-- Task to complete --
Copy out the records word for word, from their first line through the line that contains "coord(1027,71)", including both ends.

[Data entries]

________

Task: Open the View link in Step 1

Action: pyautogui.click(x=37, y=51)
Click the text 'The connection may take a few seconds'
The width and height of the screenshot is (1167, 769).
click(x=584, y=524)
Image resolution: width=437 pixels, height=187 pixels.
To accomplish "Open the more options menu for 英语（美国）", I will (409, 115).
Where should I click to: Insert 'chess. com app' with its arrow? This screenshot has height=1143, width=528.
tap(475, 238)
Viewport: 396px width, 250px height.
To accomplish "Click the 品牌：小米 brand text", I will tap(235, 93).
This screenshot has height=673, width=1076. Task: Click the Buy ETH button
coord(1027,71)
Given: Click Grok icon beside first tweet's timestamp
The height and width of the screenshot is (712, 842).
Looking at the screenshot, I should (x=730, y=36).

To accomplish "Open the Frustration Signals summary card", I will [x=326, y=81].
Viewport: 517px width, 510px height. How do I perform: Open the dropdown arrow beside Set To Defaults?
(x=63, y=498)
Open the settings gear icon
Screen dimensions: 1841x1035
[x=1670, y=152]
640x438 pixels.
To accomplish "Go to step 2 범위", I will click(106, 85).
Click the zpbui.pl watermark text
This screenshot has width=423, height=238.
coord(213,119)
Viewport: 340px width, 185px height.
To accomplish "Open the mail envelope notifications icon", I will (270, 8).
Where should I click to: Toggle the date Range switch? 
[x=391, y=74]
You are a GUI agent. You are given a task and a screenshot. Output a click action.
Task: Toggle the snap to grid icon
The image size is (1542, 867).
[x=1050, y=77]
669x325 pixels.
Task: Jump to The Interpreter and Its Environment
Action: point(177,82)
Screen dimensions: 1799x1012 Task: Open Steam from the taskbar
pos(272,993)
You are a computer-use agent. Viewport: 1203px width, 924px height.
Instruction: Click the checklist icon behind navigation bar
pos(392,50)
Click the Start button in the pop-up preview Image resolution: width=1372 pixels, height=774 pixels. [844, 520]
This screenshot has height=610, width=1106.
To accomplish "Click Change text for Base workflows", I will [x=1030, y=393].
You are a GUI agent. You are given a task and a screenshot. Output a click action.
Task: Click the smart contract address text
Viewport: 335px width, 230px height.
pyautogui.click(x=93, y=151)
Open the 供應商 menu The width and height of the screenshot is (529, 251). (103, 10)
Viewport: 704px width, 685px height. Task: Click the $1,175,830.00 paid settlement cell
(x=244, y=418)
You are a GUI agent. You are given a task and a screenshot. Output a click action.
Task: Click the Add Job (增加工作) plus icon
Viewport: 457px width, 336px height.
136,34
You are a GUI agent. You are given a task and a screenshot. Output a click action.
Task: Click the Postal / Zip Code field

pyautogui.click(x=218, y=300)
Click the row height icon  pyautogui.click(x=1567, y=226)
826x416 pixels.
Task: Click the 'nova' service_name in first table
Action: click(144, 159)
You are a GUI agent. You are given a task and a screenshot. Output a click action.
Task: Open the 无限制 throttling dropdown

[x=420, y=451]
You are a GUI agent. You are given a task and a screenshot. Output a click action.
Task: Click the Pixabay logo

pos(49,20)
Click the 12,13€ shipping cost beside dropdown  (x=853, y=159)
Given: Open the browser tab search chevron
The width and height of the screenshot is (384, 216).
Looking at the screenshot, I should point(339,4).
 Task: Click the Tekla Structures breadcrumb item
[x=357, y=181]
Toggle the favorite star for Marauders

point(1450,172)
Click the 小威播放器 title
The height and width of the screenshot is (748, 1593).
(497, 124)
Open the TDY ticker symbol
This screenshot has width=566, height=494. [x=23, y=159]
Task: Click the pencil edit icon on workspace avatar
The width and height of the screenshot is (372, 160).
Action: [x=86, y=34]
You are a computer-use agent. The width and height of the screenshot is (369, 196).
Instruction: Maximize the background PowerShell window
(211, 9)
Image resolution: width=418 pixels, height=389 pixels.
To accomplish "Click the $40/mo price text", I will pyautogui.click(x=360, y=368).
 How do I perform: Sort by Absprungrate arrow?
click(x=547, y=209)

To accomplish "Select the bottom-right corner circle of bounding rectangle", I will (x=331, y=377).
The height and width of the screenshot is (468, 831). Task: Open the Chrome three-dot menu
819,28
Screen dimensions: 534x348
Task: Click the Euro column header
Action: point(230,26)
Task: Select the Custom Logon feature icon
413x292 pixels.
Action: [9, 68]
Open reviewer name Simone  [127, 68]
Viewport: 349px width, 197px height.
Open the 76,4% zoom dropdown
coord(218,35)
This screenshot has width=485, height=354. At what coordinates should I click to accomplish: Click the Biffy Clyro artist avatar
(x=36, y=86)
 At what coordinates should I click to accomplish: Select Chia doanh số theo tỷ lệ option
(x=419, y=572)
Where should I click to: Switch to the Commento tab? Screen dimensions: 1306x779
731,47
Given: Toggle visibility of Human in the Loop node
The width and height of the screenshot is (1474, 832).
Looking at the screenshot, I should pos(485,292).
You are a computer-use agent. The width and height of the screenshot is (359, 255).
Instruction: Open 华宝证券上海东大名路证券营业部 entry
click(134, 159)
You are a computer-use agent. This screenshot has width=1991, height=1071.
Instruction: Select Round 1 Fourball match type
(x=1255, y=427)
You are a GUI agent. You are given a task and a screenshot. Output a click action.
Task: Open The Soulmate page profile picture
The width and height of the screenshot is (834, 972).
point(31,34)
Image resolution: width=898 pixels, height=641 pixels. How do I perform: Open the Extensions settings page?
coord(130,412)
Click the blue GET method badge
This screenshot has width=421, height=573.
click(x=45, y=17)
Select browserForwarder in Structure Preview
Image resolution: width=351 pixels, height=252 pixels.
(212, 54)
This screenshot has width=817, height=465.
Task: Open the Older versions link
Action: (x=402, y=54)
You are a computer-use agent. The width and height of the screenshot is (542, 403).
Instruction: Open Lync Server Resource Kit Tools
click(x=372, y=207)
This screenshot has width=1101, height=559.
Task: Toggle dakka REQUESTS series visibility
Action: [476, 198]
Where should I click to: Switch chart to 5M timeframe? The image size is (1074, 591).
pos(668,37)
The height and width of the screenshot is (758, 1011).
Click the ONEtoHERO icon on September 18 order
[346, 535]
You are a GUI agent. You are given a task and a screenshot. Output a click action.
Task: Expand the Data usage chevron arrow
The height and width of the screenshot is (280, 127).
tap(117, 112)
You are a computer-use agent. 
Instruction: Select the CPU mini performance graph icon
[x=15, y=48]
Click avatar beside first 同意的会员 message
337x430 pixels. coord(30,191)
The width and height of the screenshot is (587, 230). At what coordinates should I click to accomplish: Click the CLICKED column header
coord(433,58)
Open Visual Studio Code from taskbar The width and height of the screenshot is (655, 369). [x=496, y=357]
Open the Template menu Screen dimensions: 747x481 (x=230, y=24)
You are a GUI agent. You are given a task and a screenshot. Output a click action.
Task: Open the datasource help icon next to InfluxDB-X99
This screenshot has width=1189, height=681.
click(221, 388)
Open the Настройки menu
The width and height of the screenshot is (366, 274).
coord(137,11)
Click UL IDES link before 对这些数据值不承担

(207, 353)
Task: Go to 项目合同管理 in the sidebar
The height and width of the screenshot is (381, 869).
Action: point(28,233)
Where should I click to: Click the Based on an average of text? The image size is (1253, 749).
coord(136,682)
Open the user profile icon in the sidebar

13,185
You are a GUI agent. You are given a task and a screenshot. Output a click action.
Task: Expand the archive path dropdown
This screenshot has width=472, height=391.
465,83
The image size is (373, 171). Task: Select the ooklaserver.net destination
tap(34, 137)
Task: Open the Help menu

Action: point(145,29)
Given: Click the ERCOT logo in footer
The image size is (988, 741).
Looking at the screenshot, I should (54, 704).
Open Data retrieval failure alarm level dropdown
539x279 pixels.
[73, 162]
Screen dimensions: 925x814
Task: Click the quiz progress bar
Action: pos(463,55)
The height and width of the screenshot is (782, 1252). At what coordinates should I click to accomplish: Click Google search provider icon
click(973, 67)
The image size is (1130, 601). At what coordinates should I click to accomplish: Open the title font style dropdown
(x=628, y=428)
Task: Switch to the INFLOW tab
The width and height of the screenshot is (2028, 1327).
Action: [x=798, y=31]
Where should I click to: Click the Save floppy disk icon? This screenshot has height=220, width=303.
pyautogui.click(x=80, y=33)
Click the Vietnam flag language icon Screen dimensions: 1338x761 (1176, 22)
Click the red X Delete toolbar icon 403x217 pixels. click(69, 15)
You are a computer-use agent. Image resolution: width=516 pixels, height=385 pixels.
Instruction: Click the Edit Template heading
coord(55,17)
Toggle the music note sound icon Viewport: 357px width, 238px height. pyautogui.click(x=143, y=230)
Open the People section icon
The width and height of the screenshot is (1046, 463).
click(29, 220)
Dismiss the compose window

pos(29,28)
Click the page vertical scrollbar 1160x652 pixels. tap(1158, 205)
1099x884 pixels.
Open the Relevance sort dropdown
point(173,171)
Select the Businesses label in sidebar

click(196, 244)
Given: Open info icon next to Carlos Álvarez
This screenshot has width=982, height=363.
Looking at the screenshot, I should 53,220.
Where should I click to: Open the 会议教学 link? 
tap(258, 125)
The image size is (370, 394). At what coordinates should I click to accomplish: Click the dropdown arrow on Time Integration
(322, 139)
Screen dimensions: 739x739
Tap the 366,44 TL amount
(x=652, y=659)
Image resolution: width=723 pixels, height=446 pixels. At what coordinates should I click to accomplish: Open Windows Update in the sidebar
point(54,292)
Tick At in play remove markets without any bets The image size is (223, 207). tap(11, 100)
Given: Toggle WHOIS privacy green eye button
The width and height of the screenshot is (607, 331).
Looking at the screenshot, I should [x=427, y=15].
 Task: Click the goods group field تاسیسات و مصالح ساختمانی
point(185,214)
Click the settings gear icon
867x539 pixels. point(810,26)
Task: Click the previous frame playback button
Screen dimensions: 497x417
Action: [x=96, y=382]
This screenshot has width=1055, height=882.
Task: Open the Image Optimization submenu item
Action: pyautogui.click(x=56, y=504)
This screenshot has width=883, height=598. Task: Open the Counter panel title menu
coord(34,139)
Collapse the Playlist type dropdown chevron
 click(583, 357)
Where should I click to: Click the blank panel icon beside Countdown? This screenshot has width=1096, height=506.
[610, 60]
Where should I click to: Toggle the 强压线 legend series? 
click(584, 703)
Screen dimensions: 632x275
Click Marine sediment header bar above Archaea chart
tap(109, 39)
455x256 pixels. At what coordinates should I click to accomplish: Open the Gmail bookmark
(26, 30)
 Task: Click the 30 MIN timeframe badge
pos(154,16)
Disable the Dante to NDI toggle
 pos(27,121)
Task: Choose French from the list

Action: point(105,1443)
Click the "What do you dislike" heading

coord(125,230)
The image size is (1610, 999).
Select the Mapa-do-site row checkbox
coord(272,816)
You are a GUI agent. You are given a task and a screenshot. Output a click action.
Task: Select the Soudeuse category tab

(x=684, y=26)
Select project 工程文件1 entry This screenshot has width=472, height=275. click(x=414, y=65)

________

-- Exercise response --
Task: Open the View link in Step 1

Action: pyautogui.click(x=37, y=51)
Click the text 'The connection may take a few seconds'
The width and height of the screenshot is (1167, 769).
click(x=584, y=524)
Image resolution: width=437 pixels, height=187 pixels.
To accomplish "Open the more options menu for 英语（美国）", I will (409, 115).
Where should I click to: Insert 'chess. com app' with its arrow? This screenshot has height=1143, width=528.
tap(475, 238)
Viewport: 396px width, 250px height.
To accomplish "Click the 品牌：小米 brand text", I will tap(235, 93).
This screenshot has height=673, width=1076. Task: Click the Buy ETH button
coord(1027,71)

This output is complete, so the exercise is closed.